Nine out of 10 Missoula County Public Schools trustees present voted in favor of offering an interim superintendent contract worth $145,000 to Mark Thane.
Several audience members spoke highly of Thane before the interview began at Sentinel High School on Wednesday evening.
"He is Missoula. He is MCPS," said Sheri Postma, president of MMCEO, the union which represents the district's classified workers.
"I hope that that's a reflection of the value that I place on relationships," Thane said about the supportive comments afterward.
Thane currently serves as the human resources director for the district and is the only candidate who applied for the one-year, interim superintendent position that was posted internally earlier this month.
The job became open when Superintendent Alex Apostle announced he was leaving MCPS for a job in Washington.
Thane said his acceptance of the post will depend on the contract, but added he looks forward to the opportunities the position will present.
"I'm a glass half full kind of guy," he told trustees.
The Missoula native is a product of MCPS and received undergraduate and graduate degrees of the University of Montana. His education career has spanned more than 30 years and he has held positions throughout the district as a teacher and administrator, as well as worked as principal at Target Range School District.
If he takes the district's helm, his first priority will be establishing a working relationship with trustees, Thane said, adding the believes constructive dissent is beneficial to the decision making process but the board also must be efficient to take care of business.
Another top priority is building community support and understanding of the proposed $88 million elementary district and $70 million high school district bond measures.
"It's well past time," he said about the need for updated buildings.
Thane has experience with several building projects, including a bond measure at Target Range School District and an expansion project at C.S. Porter Middle School.
He added he would reach out to feeder school districts, such as Hellgate Elementary and Target Range to engage them in the bond measure issues, as well as in the larger district.
Currently, students from outlying districts participate in freshman orientation, but there are not many other avenues for them to learn more about or be engaged in MCPS.
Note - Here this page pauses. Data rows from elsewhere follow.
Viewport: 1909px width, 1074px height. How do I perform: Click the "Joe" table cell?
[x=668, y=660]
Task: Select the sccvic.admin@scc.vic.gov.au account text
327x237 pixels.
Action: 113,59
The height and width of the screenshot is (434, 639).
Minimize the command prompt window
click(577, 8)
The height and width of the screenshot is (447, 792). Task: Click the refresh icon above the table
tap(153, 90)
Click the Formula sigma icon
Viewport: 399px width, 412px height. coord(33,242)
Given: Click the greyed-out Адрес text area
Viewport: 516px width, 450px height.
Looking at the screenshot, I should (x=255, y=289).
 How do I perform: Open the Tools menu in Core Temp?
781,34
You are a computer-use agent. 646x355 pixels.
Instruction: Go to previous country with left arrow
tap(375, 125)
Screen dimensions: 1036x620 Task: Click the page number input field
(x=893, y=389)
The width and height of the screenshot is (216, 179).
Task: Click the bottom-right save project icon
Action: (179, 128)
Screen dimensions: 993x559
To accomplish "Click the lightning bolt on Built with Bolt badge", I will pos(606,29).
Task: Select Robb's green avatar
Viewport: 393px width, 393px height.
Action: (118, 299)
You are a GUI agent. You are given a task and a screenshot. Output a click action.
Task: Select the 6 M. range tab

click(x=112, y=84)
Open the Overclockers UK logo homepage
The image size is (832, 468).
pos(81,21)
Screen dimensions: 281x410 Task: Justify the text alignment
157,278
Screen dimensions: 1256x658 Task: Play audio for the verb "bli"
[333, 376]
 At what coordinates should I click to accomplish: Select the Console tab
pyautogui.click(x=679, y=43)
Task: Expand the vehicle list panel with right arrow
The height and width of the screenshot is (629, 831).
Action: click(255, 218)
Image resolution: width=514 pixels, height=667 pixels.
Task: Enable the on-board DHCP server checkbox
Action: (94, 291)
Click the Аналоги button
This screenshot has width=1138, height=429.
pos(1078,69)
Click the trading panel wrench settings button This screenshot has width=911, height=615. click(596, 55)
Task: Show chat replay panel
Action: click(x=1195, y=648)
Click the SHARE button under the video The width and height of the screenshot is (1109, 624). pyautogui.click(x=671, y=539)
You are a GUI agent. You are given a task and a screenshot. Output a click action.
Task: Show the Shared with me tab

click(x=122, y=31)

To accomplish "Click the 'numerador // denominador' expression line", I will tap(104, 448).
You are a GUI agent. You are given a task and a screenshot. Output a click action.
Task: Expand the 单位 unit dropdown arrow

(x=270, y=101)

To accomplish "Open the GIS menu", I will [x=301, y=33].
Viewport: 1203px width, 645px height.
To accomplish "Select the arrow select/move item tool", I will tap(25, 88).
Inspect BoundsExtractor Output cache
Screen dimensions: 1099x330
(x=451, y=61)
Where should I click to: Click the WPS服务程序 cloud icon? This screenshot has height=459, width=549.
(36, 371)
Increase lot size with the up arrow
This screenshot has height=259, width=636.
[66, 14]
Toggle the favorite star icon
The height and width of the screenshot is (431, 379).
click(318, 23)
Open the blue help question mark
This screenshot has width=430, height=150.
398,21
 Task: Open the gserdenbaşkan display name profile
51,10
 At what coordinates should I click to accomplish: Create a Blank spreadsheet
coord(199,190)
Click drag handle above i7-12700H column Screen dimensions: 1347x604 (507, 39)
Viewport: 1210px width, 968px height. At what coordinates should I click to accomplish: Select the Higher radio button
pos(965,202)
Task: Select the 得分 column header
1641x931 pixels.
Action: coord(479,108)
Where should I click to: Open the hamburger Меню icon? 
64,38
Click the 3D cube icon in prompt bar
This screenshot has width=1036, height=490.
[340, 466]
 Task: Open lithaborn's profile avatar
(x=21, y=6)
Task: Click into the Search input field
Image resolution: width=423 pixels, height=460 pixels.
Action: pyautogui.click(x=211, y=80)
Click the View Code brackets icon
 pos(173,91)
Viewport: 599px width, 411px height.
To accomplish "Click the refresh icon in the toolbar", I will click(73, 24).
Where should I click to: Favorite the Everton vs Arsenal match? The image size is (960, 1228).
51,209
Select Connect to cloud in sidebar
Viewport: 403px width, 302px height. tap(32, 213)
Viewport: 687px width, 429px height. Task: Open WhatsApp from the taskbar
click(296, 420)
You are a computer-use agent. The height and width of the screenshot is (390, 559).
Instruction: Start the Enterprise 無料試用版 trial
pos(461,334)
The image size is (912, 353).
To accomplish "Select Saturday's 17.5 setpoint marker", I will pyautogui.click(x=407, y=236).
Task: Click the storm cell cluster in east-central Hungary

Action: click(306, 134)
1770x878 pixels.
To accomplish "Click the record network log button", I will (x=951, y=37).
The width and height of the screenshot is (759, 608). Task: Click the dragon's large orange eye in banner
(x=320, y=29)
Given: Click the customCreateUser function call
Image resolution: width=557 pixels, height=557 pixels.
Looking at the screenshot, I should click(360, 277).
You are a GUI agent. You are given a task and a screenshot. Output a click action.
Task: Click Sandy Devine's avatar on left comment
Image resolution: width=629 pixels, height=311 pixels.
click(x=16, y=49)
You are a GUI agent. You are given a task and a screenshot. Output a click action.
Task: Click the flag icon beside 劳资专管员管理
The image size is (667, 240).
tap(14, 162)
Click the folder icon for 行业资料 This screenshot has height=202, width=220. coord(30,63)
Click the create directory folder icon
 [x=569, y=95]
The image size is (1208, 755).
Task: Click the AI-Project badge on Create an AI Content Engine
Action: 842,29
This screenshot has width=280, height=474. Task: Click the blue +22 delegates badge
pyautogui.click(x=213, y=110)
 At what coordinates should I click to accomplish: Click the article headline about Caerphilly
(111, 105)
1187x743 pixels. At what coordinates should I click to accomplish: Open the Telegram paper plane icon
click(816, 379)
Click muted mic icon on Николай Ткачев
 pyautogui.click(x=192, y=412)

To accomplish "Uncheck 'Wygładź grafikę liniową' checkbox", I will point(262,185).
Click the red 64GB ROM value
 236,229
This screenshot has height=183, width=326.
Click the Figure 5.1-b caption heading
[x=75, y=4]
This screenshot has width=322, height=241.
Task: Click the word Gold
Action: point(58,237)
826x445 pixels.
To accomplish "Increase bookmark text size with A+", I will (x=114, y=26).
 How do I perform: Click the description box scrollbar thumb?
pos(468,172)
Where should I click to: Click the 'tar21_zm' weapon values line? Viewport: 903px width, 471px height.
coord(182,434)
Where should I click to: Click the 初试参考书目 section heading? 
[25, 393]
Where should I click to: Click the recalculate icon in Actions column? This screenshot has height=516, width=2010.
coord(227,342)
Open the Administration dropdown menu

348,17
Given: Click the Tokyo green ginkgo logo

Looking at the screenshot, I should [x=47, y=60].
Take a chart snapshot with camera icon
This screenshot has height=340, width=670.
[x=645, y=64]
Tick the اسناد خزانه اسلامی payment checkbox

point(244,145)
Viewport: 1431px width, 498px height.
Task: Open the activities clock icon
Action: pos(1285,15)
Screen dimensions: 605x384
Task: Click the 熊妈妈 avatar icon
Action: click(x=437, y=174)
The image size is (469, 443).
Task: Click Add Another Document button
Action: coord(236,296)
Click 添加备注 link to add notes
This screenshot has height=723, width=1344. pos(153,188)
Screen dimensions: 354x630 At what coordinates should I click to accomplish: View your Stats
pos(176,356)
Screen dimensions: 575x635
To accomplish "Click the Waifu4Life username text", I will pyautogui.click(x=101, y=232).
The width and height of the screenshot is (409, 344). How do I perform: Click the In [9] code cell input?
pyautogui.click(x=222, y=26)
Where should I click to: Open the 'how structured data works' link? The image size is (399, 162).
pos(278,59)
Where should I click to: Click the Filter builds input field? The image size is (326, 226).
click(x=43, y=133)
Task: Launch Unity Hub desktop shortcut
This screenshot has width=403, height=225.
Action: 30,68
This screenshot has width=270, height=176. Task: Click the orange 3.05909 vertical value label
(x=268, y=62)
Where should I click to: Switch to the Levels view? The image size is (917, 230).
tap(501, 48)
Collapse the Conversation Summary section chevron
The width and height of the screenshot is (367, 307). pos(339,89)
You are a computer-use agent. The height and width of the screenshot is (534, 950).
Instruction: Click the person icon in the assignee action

"And I would like to see that change," Thane said.
During the interview, Thane also said that district tenets, such as the district's overarching goals, should be routinely reviewed to make sure they are being met and are relevant.
Specialized programs, such as career academies, are important to engage students, Thane said.
"We need to engage students differently than we have in the past," he said.
However, programs must be evaluated to make sure that they are meeting district goals and contributing to student achievement. Program implementation also must be evaluated, Thane said.
After fixed costs and employee pay and benefits are covered, the district does not have many discretionary funds and so outside funding sources are important to help fund innovative programs, such as career academies, Thane said.
Although the funding that the Shape P20 grant has provided for starting several programs – including the Spanish dual-language immersion program at Paxson Elementary School – is not guaranteed long-term, it has provided for materials and professional development, he said.
"None of that training goes away," he added.
His guiding principle throughout his tenure as superintendent would be personal integrity and Thane said he wants to be able to hold his head high knowing he did his job to the best of his ability.
"The students who we serve are the children of my friends, neighbors," he said.
Board chairman Joseph Knapp Jr. cast the lone nay vote, saying the offer did not go far enough to support Thane and the difficult decisions he will have to make as superintendent. Rather, Knapp suggested the board consider offering Thane the interim contract with the explicit understanding that if Thane's performance over the coming school year is up to par that he would receive a longer-term contract.
"I just wanted to make a point," Knapp said about his vote, adding he has confidence in Thane's ability to competently fill the post.
Looking outside of MCPS for a long-term superintendent when trustees already have a qualified, compassionate and passionate person for the job is a waste of resources, said Carleen Hathaway, secretary of MMCEO.
"The man is amazing," she said, adding he looks at problems as opportunities and does what's best for students.
"It has to be about the community and the students and the staff," she said.
If Thane accepts the position, a formal contract will go before trustees for approval during their regular May meeting.